Question

Evaluate each expression.$$_{6}C_{1}$$

Answer

**step1 Understand the Combination Notation and Formula**

The notation $$_{n}C_{k}$$ represents the number of ways to choose k items from a set of n distinct items, without regard to the order of selection. This is known as a combination. The formula for combinations is given by:

$$_{n}C_{k} = \frac{n!}{k!(n-k)!}$$

Where '!' denotes the factorial of a number. For example, $$5! = 5 \times 4 \times 3 \times 2 \times 1$$.

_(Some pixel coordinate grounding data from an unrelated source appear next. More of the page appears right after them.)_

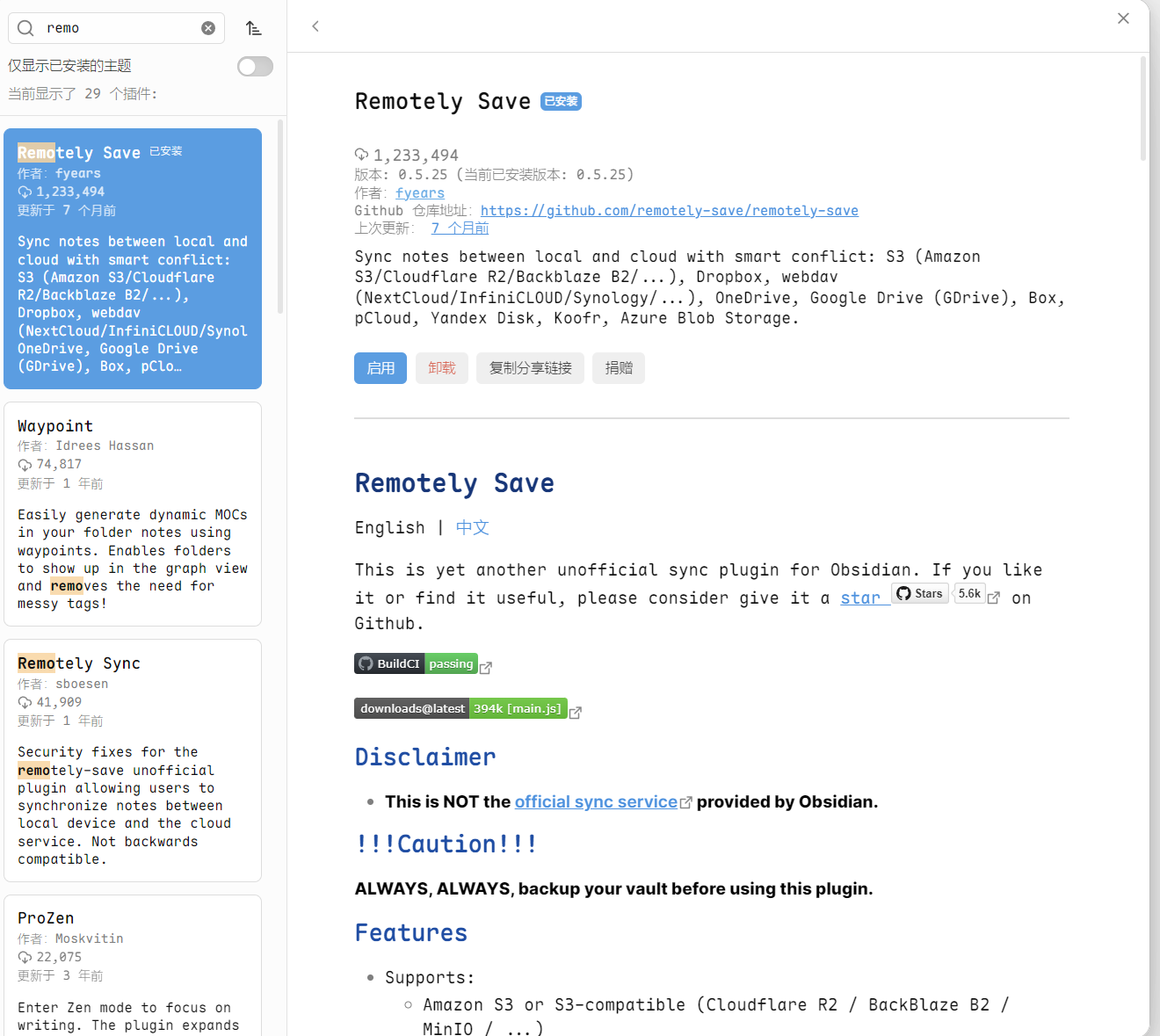Click the 5.6k stars count badge
This screenshot has width=1160, height=1036.
tap(969, 594)
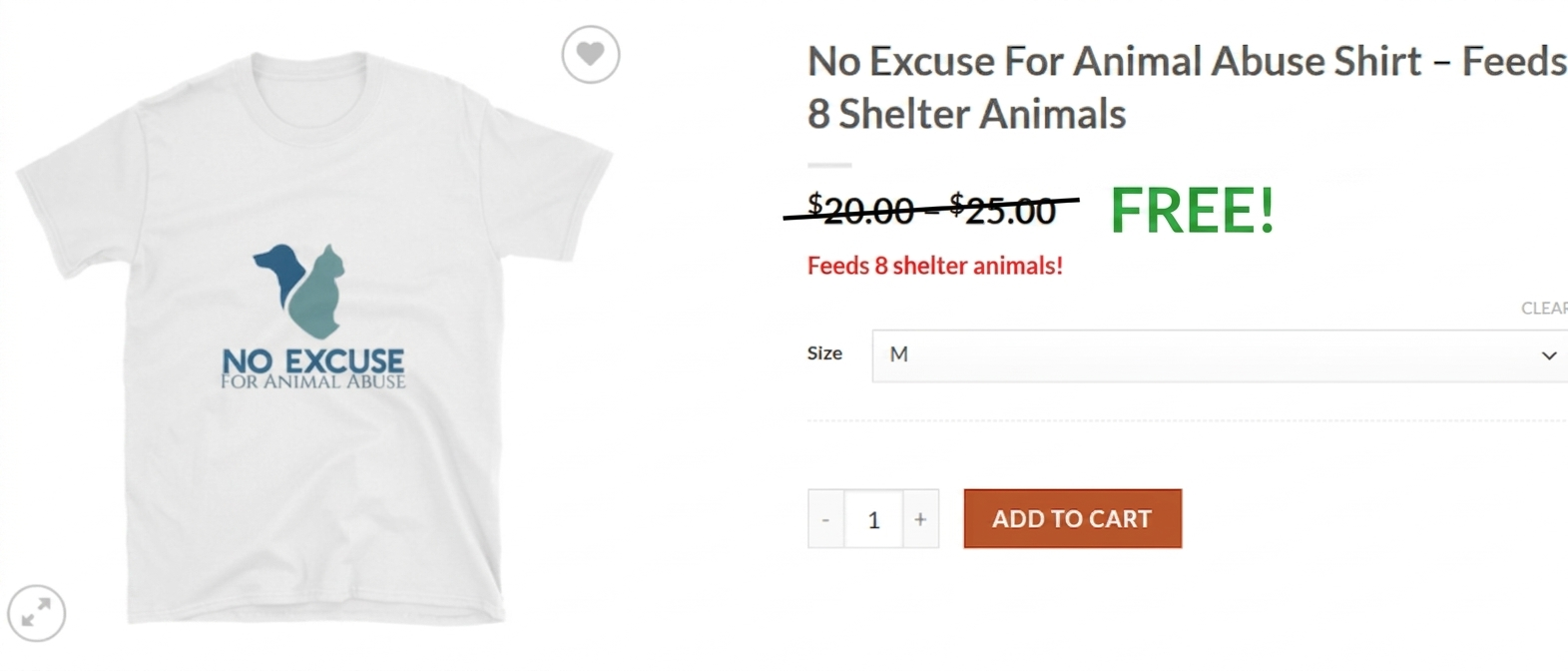Click the selected M size value
1568x671 pixels.
[898, 354]
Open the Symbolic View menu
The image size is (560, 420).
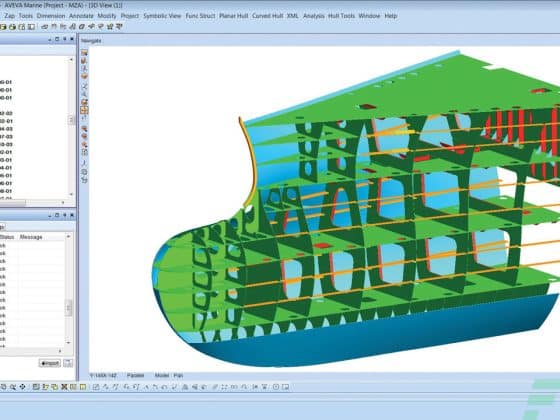[x=162, y=16]
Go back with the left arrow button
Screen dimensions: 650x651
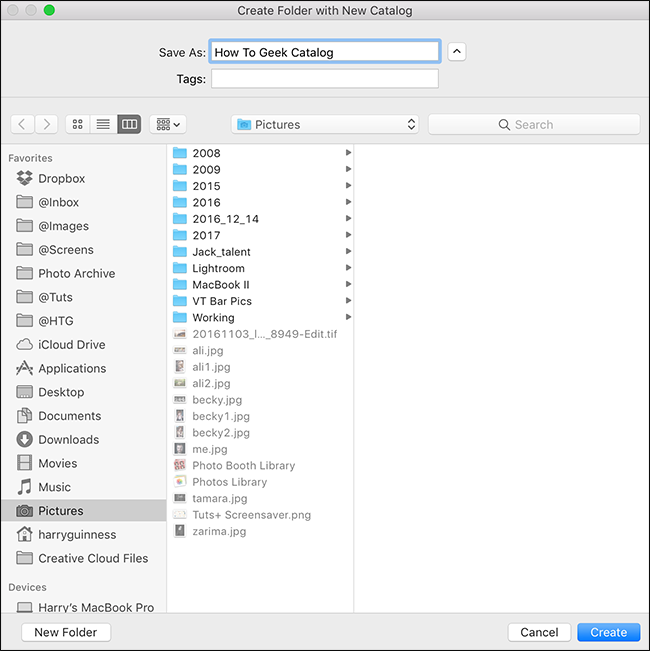coord(23,125)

**step2 Identify n and k from the Expression**

In the given expression $$_{6}C_{1}$$, we can identify the values for n and k:

$$n = 6$$

$$k = 1$$

**step3 Substitute the Values into the Combination Formula**

Now, substitute the values of n and k into the combination formula:

$$_{6}C_{1} = \frac{6!}{1!(6-1)!}$$

$$_{6}C_{1} = \frac{6!}{1!5!}$$

**step4 Calculate the Factorials**

Calculate the factorial values for 6!, 1!, and 5!:

$$6! = 6 \times 5 \times 4 \times 3 \times 2 \times 1 = 720$$

$$1! = 1$$

$$5! = 5 \times 4 \times 3 \times 2 \times 1 = 120$$

**step5 Perform the Division to Find the Result**

Substitute the factorial values back into the expression and perform the division:

$$_{6}C_{1} = \frac{720}{1 \times 120}$$

$$_{6}C_{1} = \frac{720}{120}$$

$$_{6}C_{1} = 6$$

Alternative answer

Answer: 6 Explain
This is a question about combinations . The solving step is:

Imagine you have 6 different cool toys, and you get to pick just 1 of them to play with today. How many different choices do you have?
Well, you could pick the first toy, or the second toy, or the third toy, all the way up to the sixth toy! So, you have 6 different ways to pick just 1 toy out of 6.
In math, $_nC_k$ means "how many ways can you choose k things from a group of n things, without caring about the order."
So, $_6C_1$ means "how many ways can you choose 1 thing from a group of 6 things?"
And like we figured out, there are 6 ways!

Alternative answer

Answer: 6 Explain
This is a question about combinations, which is a way to count how many different ways you can choose things from a group without caring about the order. . The solving step is:

Okay, so $_6C_1$ means "how many different ways can you choose 1 thing from a group of 6 things?"

Imagine you have 6 different kinds of cookies. If you can only pick one cookie, how many different choices do you have?
You could pick the chocolate chip, or the oatmeal raisin, or the sugar cookie, and so on... Since there are 6 different cookies, you have 6 different choices.
So, choosing 1 item from 6 items means there are 6 ways to do it!

Alternative answer

Answer: 6 Explain
This is a question about combinations, which is a way to count how many different groups you can make when you choose some things from a bigger group without caring about the order . The solving step is:

When you see $_6C_1$, it means "6 choose 1". Imagine you have 6 different candies. If you want to pick just 1 candy to eat, you have 6 different choices, right? You could pick the first one, or the second one, and so on, up to the sixth one. So, there are 6 ways to choose 1 item from a group of 6 items.